La clinique du bout du fil. L’aide psychologique par téléphone en question
CAPOBIANCA Aurélie et GONZALEZ Julie, 2012, Ed. PUF, 198 p.
Depuis la création de SOS Amitiés, en 1960, les offres d’aide psychologiques à distance se sont multipliées. Aux lignes d’écoute gratuites se sont rajoutées ces propositions commerciales de thérapie par téléphone, avec abonnement possible et première séance gratuite. Gain de temps, d’énergie, d’argent et de déplacement pour les consommateurs qui peuvent ainsi obtenir un psy immédiatement et tenter de soulager instantanément leur souffrance.
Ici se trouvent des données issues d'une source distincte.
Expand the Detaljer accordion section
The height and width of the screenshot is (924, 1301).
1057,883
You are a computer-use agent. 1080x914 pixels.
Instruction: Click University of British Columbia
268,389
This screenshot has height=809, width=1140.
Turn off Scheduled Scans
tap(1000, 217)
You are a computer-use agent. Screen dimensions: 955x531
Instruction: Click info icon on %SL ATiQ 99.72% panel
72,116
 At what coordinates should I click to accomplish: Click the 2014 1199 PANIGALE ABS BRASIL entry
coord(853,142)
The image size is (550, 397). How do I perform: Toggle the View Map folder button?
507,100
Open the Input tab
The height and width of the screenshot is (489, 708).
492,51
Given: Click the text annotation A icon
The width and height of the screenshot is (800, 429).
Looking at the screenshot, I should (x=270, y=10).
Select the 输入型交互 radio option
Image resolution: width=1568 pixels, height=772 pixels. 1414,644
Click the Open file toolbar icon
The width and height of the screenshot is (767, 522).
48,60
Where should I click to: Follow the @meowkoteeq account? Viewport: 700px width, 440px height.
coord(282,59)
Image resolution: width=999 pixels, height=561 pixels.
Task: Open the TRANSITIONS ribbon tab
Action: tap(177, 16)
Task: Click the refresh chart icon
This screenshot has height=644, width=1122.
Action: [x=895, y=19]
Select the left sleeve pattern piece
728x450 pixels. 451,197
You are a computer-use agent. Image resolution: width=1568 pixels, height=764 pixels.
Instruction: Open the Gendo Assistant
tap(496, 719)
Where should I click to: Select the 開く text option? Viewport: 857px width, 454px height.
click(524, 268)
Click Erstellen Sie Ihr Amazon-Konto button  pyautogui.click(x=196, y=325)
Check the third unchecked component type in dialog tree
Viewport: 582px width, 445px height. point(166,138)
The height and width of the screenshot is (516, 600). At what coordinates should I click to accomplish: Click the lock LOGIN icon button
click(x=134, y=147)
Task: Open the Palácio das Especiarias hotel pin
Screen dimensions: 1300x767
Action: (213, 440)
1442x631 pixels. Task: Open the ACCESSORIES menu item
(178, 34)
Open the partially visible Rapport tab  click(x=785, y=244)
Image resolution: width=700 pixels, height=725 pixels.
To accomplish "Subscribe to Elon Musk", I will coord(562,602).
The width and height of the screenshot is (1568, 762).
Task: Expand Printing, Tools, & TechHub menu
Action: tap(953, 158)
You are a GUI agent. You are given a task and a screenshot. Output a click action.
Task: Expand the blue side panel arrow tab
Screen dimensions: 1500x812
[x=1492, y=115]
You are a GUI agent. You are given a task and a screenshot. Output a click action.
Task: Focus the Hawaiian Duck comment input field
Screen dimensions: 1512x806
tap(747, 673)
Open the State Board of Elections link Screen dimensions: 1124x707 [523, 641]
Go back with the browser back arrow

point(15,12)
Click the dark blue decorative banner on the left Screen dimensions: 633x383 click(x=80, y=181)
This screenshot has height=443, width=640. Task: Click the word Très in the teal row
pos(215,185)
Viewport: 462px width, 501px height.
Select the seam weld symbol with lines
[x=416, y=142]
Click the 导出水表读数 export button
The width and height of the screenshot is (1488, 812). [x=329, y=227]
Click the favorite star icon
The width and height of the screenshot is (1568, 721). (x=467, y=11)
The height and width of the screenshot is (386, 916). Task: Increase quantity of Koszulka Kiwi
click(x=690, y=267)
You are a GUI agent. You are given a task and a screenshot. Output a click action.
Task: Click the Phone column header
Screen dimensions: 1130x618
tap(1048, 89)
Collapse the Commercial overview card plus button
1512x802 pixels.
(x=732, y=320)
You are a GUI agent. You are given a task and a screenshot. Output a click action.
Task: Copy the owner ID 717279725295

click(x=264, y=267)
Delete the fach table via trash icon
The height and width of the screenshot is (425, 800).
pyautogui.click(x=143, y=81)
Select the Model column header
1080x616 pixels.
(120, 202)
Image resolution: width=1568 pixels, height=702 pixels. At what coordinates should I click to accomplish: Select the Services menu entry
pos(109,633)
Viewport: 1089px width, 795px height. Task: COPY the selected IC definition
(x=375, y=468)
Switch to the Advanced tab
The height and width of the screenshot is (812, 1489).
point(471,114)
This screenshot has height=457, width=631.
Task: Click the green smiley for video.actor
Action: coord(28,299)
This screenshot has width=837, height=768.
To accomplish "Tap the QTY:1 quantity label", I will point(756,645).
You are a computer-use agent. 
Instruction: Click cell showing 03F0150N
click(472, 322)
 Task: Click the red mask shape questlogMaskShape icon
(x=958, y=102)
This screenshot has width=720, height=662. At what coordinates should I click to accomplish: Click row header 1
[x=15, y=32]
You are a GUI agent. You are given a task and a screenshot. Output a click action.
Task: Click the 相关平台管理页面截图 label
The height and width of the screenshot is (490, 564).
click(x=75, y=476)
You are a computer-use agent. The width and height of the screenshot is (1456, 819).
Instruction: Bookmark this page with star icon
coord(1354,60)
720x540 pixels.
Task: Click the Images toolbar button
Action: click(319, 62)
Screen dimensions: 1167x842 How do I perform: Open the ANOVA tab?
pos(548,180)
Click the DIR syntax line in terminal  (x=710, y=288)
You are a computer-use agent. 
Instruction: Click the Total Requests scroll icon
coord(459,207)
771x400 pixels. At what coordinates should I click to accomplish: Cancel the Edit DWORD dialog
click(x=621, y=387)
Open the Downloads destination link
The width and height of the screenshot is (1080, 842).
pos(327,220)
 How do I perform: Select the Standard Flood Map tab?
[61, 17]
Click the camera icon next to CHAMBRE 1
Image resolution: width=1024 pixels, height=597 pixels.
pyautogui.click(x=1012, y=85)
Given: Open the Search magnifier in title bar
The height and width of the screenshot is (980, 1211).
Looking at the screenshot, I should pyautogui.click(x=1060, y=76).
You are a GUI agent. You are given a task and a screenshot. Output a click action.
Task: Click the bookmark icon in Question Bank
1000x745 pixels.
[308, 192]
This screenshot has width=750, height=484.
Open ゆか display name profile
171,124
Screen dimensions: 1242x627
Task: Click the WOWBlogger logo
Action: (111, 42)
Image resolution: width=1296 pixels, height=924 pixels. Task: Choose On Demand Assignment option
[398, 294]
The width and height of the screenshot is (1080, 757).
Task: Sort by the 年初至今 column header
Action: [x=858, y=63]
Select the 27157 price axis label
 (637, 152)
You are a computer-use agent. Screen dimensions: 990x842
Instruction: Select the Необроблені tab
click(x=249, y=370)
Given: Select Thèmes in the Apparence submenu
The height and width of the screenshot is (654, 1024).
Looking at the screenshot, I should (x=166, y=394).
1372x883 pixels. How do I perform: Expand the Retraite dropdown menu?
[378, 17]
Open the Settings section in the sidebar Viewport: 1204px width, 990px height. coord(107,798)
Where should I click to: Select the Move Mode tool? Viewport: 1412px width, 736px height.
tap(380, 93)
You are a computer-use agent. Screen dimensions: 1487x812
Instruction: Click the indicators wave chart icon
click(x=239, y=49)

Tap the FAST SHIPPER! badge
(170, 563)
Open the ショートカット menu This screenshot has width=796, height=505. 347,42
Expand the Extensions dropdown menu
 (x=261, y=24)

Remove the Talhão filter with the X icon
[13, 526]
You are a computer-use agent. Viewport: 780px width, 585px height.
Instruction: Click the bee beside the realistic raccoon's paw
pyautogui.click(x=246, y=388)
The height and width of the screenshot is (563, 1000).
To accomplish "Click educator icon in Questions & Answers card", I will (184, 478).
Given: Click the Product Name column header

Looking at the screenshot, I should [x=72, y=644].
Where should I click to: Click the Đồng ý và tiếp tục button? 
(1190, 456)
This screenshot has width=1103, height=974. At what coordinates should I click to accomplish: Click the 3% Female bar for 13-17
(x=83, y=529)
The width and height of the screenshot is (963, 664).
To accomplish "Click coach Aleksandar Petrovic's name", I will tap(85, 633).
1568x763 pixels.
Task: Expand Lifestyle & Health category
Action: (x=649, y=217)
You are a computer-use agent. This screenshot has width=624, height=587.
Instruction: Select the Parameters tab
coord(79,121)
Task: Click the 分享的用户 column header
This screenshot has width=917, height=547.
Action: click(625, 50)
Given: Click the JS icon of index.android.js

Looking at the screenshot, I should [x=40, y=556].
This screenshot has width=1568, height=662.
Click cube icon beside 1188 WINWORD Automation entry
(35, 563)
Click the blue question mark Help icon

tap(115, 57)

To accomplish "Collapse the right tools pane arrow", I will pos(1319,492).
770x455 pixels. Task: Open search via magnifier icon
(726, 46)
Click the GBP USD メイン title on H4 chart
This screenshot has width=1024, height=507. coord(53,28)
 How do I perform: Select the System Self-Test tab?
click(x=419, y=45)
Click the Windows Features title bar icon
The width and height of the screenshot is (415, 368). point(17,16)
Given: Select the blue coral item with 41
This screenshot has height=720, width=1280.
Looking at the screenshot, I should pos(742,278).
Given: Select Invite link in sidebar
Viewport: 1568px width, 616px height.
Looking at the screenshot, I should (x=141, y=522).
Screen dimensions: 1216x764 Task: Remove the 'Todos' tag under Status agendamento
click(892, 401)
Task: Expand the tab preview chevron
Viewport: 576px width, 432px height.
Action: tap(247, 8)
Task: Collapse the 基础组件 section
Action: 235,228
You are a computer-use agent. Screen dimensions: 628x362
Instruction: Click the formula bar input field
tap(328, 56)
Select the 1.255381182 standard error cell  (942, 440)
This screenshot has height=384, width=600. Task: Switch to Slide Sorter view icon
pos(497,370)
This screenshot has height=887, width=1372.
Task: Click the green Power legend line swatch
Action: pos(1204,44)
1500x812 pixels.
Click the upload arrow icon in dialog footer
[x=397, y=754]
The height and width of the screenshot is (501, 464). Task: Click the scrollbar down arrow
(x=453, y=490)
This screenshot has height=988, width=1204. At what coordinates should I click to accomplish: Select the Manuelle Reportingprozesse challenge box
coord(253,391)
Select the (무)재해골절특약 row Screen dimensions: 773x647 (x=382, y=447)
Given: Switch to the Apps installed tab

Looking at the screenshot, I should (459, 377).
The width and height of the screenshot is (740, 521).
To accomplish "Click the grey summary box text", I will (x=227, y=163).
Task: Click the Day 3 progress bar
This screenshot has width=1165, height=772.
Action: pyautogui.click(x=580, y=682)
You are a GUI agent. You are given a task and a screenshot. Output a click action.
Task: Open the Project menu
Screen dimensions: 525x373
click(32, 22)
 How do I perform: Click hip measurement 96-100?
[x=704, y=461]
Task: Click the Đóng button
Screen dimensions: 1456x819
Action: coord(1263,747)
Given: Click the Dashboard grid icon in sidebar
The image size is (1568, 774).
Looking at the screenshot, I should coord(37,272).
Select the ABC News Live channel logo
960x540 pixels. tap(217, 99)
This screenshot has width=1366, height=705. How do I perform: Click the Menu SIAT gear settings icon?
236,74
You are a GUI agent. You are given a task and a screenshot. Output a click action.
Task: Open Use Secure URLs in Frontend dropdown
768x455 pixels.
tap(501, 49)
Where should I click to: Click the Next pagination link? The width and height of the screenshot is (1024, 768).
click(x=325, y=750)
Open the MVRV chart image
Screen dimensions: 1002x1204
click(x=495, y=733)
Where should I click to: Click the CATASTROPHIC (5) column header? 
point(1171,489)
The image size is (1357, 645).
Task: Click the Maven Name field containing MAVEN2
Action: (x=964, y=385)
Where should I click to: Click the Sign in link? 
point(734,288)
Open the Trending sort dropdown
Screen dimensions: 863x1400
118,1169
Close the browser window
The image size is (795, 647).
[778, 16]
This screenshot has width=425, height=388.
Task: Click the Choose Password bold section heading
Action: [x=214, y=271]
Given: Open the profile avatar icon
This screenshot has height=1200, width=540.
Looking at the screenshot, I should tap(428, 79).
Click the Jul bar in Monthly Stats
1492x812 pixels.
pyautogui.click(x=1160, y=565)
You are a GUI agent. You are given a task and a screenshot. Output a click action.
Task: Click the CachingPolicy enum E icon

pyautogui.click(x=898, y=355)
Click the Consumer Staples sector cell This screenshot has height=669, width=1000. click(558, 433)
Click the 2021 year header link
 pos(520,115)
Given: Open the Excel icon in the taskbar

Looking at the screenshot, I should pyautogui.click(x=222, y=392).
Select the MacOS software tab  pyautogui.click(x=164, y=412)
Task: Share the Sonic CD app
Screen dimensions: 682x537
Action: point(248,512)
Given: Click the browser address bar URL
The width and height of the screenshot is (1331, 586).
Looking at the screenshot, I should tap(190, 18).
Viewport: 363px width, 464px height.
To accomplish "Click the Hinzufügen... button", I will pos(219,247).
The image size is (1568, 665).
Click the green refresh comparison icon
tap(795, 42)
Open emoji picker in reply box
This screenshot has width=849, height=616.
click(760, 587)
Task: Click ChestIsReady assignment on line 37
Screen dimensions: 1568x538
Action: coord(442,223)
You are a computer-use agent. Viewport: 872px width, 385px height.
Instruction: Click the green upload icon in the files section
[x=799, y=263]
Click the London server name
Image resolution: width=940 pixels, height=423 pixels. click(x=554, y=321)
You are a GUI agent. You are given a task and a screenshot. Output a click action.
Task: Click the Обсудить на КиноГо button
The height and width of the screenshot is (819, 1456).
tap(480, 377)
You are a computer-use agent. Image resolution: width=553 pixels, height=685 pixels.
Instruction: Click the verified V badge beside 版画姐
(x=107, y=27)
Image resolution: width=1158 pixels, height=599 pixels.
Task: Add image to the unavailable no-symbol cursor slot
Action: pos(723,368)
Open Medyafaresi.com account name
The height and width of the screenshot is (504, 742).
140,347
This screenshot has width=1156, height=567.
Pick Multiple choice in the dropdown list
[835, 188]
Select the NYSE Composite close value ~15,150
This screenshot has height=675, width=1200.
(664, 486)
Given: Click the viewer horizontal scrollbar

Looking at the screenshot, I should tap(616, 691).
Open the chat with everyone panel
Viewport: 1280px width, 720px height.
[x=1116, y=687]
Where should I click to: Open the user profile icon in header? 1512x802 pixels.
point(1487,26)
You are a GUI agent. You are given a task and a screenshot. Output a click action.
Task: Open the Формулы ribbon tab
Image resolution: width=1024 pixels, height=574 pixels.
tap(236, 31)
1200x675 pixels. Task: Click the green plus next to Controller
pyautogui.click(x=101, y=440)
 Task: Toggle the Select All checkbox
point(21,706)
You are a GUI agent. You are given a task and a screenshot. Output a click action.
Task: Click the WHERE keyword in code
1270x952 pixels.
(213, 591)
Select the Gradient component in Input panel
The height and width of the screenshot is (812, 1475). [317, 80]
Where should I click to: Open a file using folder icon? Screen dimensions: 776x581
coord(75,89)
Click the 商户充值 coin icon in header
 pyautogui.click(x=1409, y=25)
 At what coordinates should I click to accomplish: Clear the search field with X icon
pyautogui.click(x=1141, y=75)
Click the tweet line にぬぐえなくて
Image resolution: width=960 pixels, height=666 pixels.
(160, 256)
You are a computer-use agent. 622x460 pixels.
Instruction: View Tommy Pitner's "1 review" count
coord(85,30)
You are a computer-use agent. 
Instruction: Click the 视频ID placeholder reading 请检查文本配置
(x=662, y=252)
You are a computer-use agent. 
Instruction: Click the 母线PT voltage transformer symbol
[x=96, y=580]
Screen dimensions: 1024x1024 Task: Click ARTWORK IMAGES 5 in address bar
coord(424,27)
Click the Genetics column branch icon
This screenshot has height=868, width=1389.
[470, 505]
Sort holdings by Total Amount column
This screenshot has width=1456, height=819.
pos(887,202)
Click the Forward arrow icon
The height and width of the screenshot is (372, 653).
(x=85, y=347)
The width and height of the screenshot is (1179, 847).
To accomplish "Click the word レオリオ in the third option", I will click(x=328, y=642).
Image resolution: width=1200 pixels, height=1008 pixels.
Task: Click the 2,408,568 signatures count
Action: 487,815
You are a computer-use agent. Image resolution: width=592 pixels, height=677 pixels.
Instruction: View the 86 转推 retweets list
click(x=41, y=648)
Mais, peut-on soigner l’âme comme on pratique le télé-achat ? Comment penser une clinique, hors de toute rencontre ? Quelle portée pour une parole qui fait irruption dans un espace où ne se trouve pas le corps qui la produit ? Les buts de ces services sont diversifiés : écoute, soutien, conseil, orientation, signalement. Appelant et écoutant ignorent tout de l’autre : ne rien savoir, ne rien voir et perdre toute trace, aussitôt le téléphone raccroché, telle est la règle, chacun étant livré à son seul imaginaire. Un tel dispositif d’écoute favorise les confidences : il permet d’oser parler de soi, d’encourager à aborder l’intime, de permettre de dire et de parler franchement. Certes, cela peut se transformer en dépotoir, en déversoir, l’oreille devenant poubelle. Mais, ce qui pose vraiment problème, c’est que l’absence de heurt avec le réel constitue le parfait instrument de la non-rencontre. Parler au téléphone, c’est éviter, peu ou prou, de parler avec quelqu’un et de se confronter à l’altérité. Est-ce à dire que ces échanges sont à proscrire ? Pas forcément, du moment que l’écoutant, réussissant à éviter toute tentative d’interprétation, prend bien soin de ne jamais se dégager du champ de la seule écoute. Son objectif ultime est bien alors de faire émerger une demande à laquelle il ne répondra pas, afin de créer un manque qui poussera l’appelant à désirer rencontrer un tiers.